Comprehensive Analysis
This analysis evaluates Getty Realty's growth potential through fiscal year 2028, using analyst consensus for near-term projections and independent models for longer-term scenarios. According to analyst consensus, Getty's growth is expected to be slow, with an estimated Adjusted Funds From Operations (AFFO) per share CAGR for FY2025–FY2028 of +2.0% to +3.0%. Funds From Operations (FFO) is a key profitability metric for REITs, similar to cash flow. This projected growth rate is primarily driven by acquiring new properties, for which management guidance targets ~$300 million in annual investment. This contrasts with peers like Agree Realty, where consensus often projects growth in the +5% to +7% range, highlighting Getty's position as a lower-growth entity in the sector.
The primary growth drivers for Getty are external acquisitions and internal rent escalations. The company's main strategy is to buy properties like convenience stores, car washes, and auto service centers. The success of this depends on finding properties at good prices (or 'cap rates') and having access to affordable funding. Internally, most of its long-term leases include annual rent increases, typically around 1.5% to 2.0%, which provides a predictable but small layer of growth. A crucial, emerging driver is the redevelopment of its existing properties. This involves converting traditional gas stations into more EV-future-friendly sites, such as standalone car washes or convenience stores with EV charging, which could unlock higher rents and property values over time.

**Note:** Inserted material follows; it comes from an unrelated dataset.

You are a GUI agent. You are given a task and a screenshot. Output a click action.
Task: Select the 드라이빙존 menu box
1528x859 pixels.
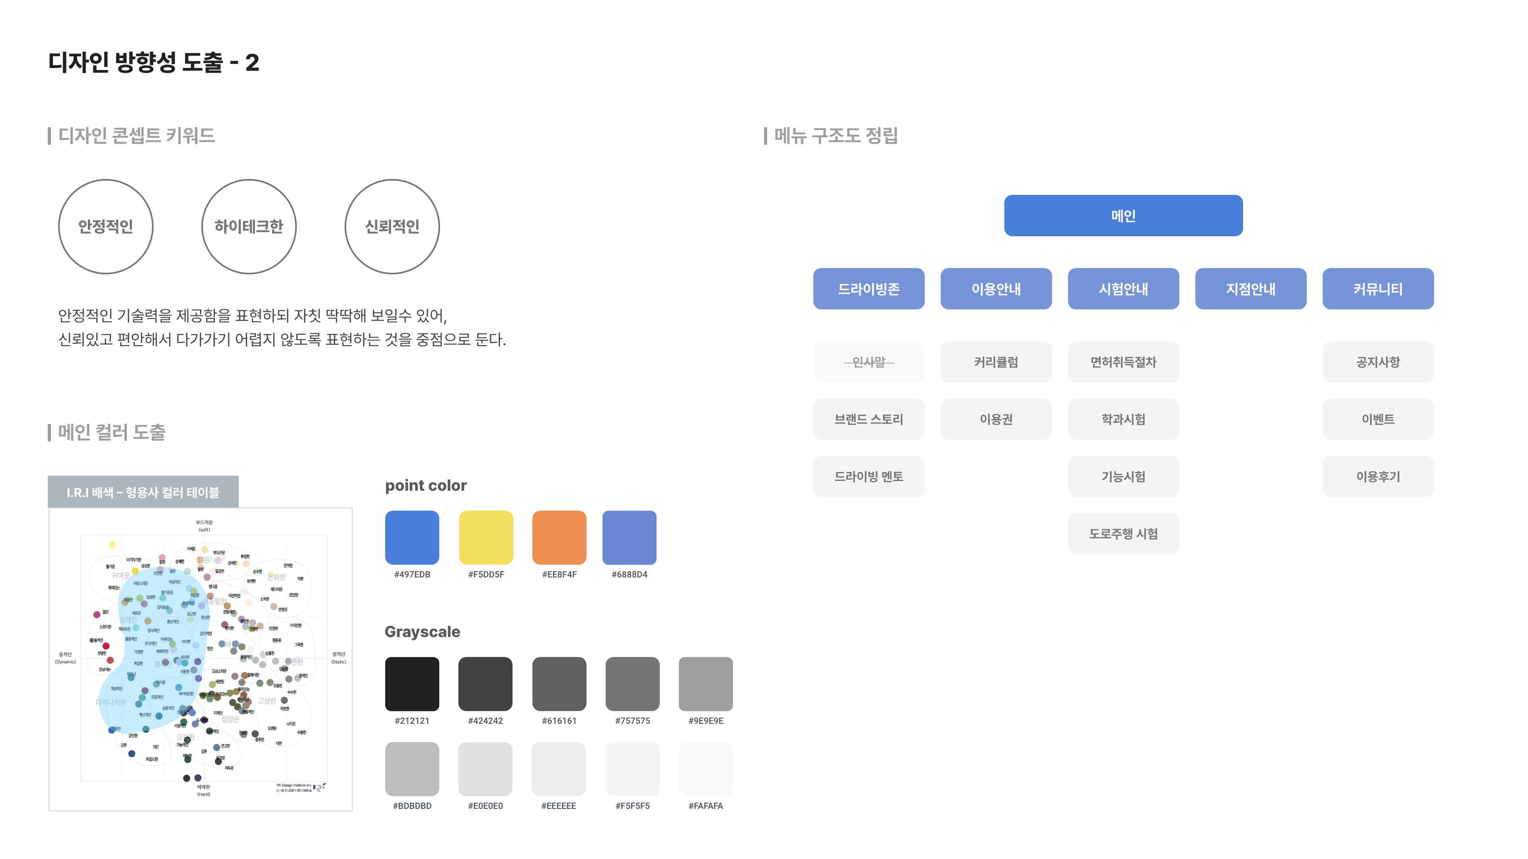(868, 289)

Compared to its peers, Getty is positioned as a niche, high-yield player with substantial long-term risk. Industry giants like Realty Income (O) and National Retail Properties (NNN) offer far greater diversification and safety, while growth-oriented REITs like Agree Realty (ADC) and Essential Properties (EPRT) have stronger tenant rosters and more robust growth pipelines. Getty's primary risk is the secular decline of gasoline demand due to EV adoption, which could reduce the value and profitability of its core assets. The opportunity lies in its ability to successfully pivot the portfolio through redevelopment and acquisitions of more resilient property types. However, this transition requires significant capital and carries execution risk, making its future growth path much less certain than its competitors'.
For the near-term, through year-end 2026, the outlook is stable. In a normal scenario, expect AFFO per share growth of +2.5% (model) annually, driven by ~$300 million in acquisitions and ~1.6% internal rent bumps. A bull case could see growth reach +4.0% if acquisition volume increases to ~$400 million at favorable terms. A bear case would see growth fall to ~1.0% if higher interest rates make acquisitions less profitable. Over the next three years to 2029, the base case AFFO CAGR is projected at +2.0% (model). The bull case is +3.5% if the redevelopment program accelerates successfully, while the bear case is +0.5% if tenant credit weakens. The most sensitive variable is acquisition volume; a 10% change in annual acquisitions ( ~$30 million ) could alter AFFO growth by approximately 50 basis points.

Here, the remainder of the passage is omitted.